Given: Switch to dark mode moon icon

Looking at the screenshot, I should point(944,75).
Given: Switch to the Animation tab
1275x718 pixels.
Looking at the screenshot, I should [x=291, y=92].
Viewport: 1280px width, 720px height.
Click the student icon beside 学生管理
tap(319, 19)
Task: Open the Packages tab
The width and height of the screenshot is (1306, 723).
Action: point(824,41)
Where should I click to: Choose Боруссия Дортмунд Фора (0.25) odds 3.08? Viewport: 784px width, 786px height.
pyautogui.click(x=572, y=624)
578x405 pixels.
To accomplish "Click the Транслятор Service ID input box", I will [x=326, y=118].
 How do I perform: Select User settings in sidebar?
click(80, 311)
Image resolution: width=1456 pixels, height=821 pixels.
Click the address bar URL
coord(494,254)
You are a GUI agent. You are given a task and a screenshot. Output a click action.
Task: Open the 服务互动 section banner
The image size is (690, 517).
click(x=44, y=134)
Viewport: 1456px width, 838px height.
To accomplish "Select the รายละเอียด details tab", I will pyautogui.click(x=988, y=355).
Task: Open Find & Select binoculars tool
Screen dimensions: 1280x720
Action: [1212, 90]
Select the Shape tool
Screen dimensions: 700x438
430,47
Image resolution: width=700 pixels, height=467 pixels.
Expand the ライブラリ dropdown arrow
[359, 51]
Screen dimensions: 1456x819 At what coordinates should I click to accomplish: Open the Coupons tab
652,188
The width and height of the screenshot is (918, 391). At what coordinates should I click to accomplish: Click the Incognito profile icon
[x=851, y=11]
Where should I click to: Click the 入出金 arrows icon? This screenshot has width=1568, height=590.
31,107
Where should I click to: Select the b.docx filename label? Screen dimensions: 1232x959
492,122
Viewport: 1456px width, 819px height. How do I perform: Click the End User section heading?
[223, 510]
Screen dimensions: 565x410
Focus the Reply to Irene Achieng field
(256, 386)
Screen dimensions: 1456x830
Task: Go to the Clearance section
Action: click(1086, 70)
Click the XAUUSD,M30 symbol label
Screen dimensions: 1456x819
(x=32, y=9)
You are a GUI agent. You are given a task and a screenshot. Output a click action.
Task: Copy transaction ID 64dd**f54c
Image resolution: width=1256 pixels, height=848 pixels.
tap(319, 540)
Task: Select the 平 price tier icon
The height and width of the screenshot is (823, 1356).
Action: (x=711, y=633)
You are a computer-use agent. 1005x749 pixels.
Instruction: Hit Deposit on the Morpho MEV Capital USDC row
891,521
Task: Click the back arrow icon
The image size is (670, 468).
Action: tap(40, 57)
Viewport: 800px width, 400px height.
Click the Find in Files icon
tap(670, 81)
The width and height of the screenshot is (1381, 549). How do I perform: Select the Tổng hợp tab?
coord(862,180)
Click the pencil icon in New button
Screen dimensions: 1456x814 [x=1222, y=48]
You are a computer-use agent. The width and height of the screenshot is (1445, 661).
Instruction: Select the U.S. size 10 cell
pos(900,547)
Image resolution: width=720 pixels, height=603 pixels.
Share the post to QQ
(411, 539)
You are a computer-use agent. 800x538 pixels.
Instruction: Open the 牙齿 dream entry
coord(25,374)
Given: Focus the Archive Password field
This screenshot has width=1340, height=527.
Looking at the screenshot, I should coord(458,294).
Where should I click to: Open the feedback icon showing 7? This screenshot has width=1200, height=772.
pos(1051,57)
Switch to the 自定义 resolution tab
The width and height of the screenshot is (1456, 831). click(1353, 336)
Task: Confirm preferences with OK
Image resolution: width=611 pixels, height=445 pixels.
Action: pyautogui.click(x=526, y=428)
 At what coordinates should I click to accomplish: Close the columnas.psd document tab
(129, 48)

-.-.-

### Given task
Set out every nonblank line of the material above as a Markdown table with two columns, Row and Entry, numbering the lines in order and skipping any blank ones.

### Solution
| Row | Entry |
|---|---|
| 1 | Given: Switch to dark mode moon icon |
| 2 | Looking at the screenshot, I should point(944,75). |
| 3 | Given: Switch to the Animation tab |
| 4 | 1275x718 pixels. |
| 5 | Looking at the screenshot, I should [x=291, y=92]. |
| 6 | Viewport: 1280px width, 720px height. |
| 7 | Click the student icon beside 学生管理 |
| 8 | tap(319, 19) |
| 9 | Task: Open the Packages tab |
| 10 | The width and height of the screenshot is (1306, 723). |
| 11 | Action: point(824,41) |
| 12 | Where should I click to: Choose Боруссия Дортмунд Фора (0.25) odds 3.08? Viewport: 784px width, 786px height. |
| 13 | pyautogui.click(x=572, y=624) |
| 14 | 578x405 pixels. |
| 15 | To accomplish "Click the Транслятор Service ID input box", I will [x=326, y=118]. |
| 16 |  How do I perform: Select User settings in sidebar? |
| 17 | click(80, 311) |
| 18 | Image resolution: width=1456 pixels, height=821 pixels. |
| 19 | Click the address bar URL |
| 20 | coord(494,254) |
| 21 | You are a GUI agent. You are given a task and a screenshot. Output a click action. |
| 22 | Task: Open the 服务互动 section banner |
| 23 | The image size is (690, 517). |
| 24 | click(x=44, y=134) |
| 25 | Viewport: 1456px width, 838px height. |
| 26 | To accomplish "Select the รายละเอียด details tab", I will pyautogui.click(x=988, y=355). |
| 27 | Task: Open Find & Select binoculars tool |
| 28 | Screen dimensions: 1280x720 |
| 29 | Action: [1212, 90] |
| 30 | Select the Shape tool |
| 31 | Screen dimensions: 700x438 |
| 32 | 430,47 |
| 33 | Image resolution: width=700 pixels, height=467 pixels. |
| 34 | Expand the ライブラリ dropdown arrow |
| 35 | [359, 51] |
| 36 | Screen dimensions: 1456x819 At what coordinates should I click to accomplish: Open the Coupons tab |
| 37 | 652,188 |
| 38 | The width and height of the screenshot is (918, 391). At what coordinates should I click to accomplish: Click the Incognito profile icon |
| 39 | [x=851, y=11] |
| 40 | Where should I click to: Click the 入出金 arrows icon? This screenshot has width=1568, height=590. |
| 41 | 31,107 |
| 42 | Where should I click to: Select the b.docx filename label? Screen dimensions: 1232x959 |
| 43 | 492,122 |
| 44 | Viewport: 1456px width, 819px height. How do I perform: Click the End User section heading? |
| 45 | [223, 510] |
| 46 | Screen dimensions: 565x410 |
| 47 | Focus the Reply to Irene Achieng field |
| 48 | (256, 386) |
| 49 | Screen dimensions: 1456x830 |
| 50 | Task: Go to the Clearance section |
| 51 | Action: click(1086, 70) |
| 52 | Click the XAUUSD,M30 symbol label |
| 53 | Screen dimensions: 1456x819 |
| 54 | (x=32, y=9) |
| 55 | You are a GUI agent. You are given a task and a screenshot. Output a click action. |
| 56 | Task: Copy transaction ID 64dd**f54c |
| 57 | Image resolution: width=1256 pixels, height=848 pixels. |
| 58 | tap(319, 540) |
| 59 | Task: Select the 平 price tier icon |
| 60 | The height and width of the screenshot is (823, 1356). |
| 61 | Action: (x=711, y=633) |
| 62 | You are a computer-use agent. 1005x749 pixels. |
| 63 | Instruction: Hit Deposit on the Morpho MEV Capital USDC row |
| 64 | 891,521 |
| 65 | Task: Click the back arrow icon |
| 66 | The image size is (670, 468). |
| 67 | Action: tap(40, 57) |
| 68 | Viewport: 800px width, 400px height. |
| 69 | Click the Find in Files icon |
| 70 | tap(670, 81) |
| 71 | The width and height of the screenshot is (1381, 549). How do I perform: Select the Tổng hợp tab? |
| 72 | coord(862,180) |
| 73 | Click the pencil icon in New button |
| 74 | Screen dimensions: 1456x814 [x=1222, y=48] |
| 75 | You are a computer-use agent. The width and height of the screenshot is (1445, 661). |
| 76 | Instruction: Select the U.S. size 10 cell |
| 77 | pos(900,547) |
| 78 | Image resolution: width=720 pixels, height=603 pixels. |
| 79 | Share the post to QQ |
| 80 | (411, 539) |
| 81 | You are a computer-use agent. 800x538 pixels. |
| 82 | Instruction: Open the 牙齿 dream entry |
| 83 | coord(25,374) |
| 84 | Given: Focus the Archive Password field |
| 85 | This screenshot has width=1340, height=527. |
| 86 | Looking at the screenshot, I should coord(458,294). |
| 87 | Where should I click to: Open the feedback icon showing 7? This screenshot has width=1200, height=772. |
| 88 | pos(1051,57) |
| 89 | Switch to the 自定义 resolution tab |
| 90 | The width and height of the screenshot is (1456, 831). click(1353, 336) |
| 91 | Task: Confirm preferences with OK |
| 92 | Image resolution: width=611 pixels, height=445 pixels. |
| 93 | Action: pyautogui.click(x=526, y=428) |
| 94 |  At what coordinates should I click to accomplish: Close the columnas.psd document tab |
| 95 | (129, 48) |